Extract:
————

Zonia, L.E., Stebbins, N.E., Polacco, J.C.
Plant physiology 1995 v.107 no.4 pp. 1097-1103
Arabidopsis thaliana, seed germination, urease, enzyme activity, nitrogen, nutrient deficiencies, biogeochemical cycles, seedlings, developmental stages, phenyl phosphorodiamidate, urea, nutrient transport, genes, chromosome mapping, gene expression, plant morphology, chemical constituents of plants, transcription (genetics), binding sites
In Arabidopsis thaliana, urease transcript levels increased sharply between 2 and 4 d after germination (DAG) and were maintained at maximal levels until at least 8 DAG. Seed urease specific activity declined upon germination but began to increase in seedlings 2 DAG, reaching approximately 75% of seed activity by 8 DAG. Urea levels showed a small transient increase 1 DAG and then approximately paralleled urease activity, reaching maximal levels at approximately 9 DAG. Urease inhibition with phenylphosphorodiamidate resulted in a 2- to 4-fold increase in urea levels throughout seedling development. Arginine pools (0-8 DAG) changed approximately in parallel with the urea pool. Consistent with arginine being a major source of urea, arginase activity increased 10-fold in the interval 0 to 6 DAG. Allopurinol, a xanthine dehydrogenase inhibitor, had no effect on urea levels up to 3 DAG but reduced the urea pool by 30 to 40% during the interval 5 to 8 DAG, suggesting that purine degradation contributed to the urea pool well after germination, if at all. In aged Arabidopsis seeds, there was a correlation between phenylphosphorodiamidate inactivation of urease and germination inhibition, the latter overcome by NH4NO3 or amino acids. Since urease activity, urea precursor, and urea increase in young seedlings, and since urease inactivation results in a nitrogen-reversible inhibition of germination, we propose that urease recycles urea-nitrogen in the seedling.

————

Exercise requirements: Please translate this sentence from the abstract on urease in Arabidopsis seedlings into Spanish: "Urease inhibition with phenylphosphorodiamidate resulted in a 2- to 4-fold increase in urea levels throughout seedling development."

(Saved data entries)

————

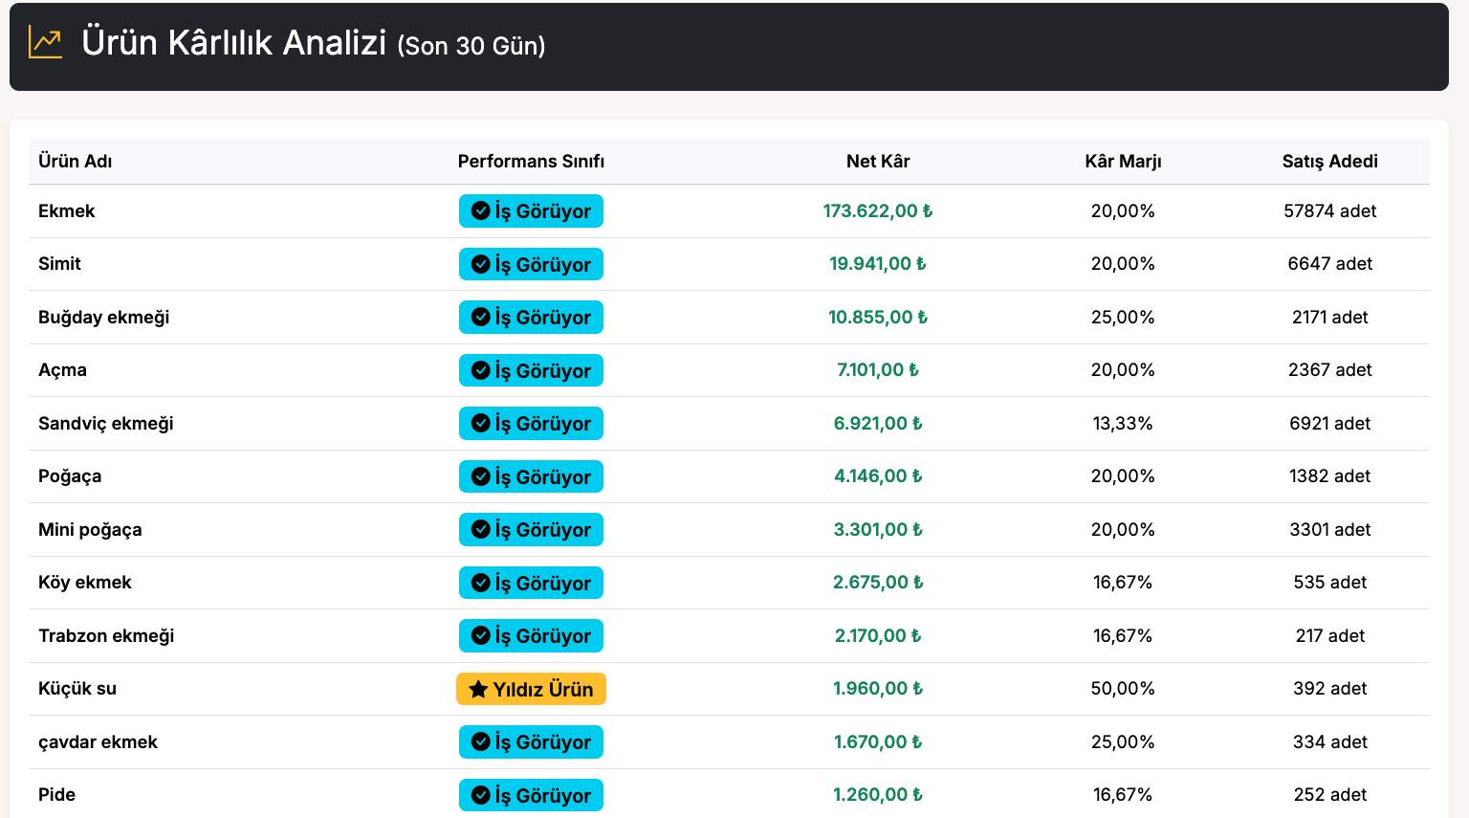The image size is (1469, 818).
Task: Click the checkmark icon in Simit row
Action: click(481, 264)
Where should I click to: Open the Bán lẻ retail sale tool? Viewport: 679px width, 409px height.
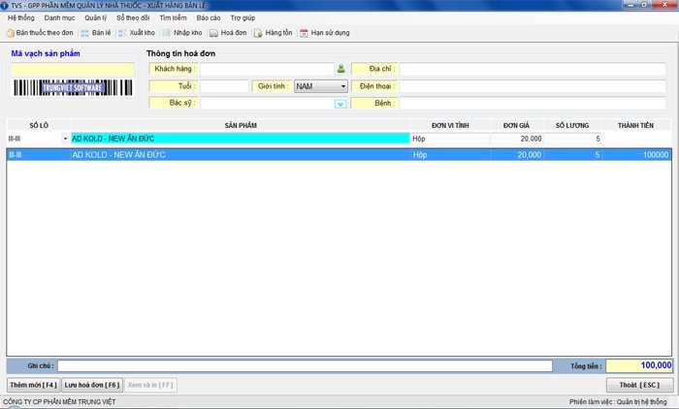click(x=84, y=33)
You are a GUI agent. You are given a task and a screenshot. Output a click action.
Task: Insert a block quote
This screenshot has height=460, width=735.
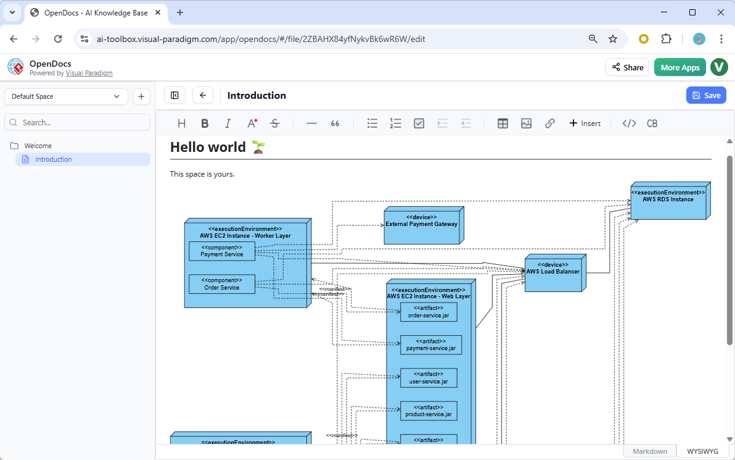pyautogui.click(x=335, y=123)
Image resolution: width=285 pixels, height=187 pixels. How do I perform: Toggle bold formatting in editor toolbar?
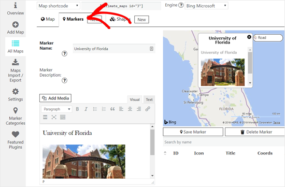(77, 109)
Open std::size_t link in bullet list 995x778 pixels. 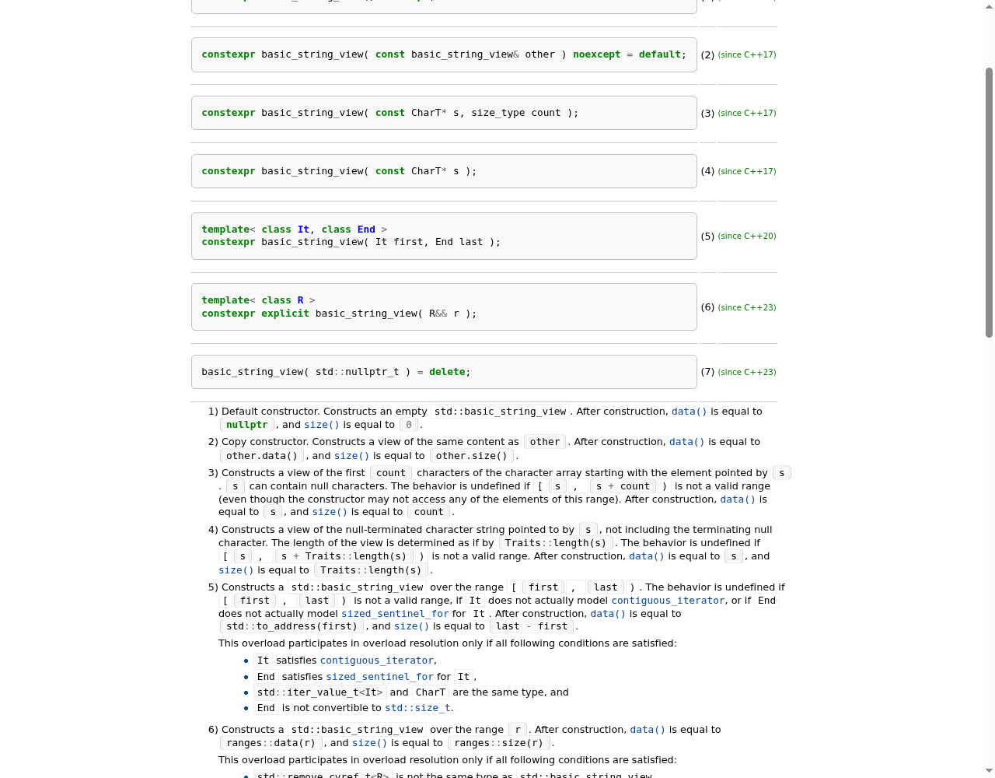[x=417, y=708]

————

Exercise answer: La inhibición de la ureasa con fenilfosforodiamidato dio lugar a un aumento de 2 a 4 veces en los niveles de urea a lo largo del desarrollo de la plántula.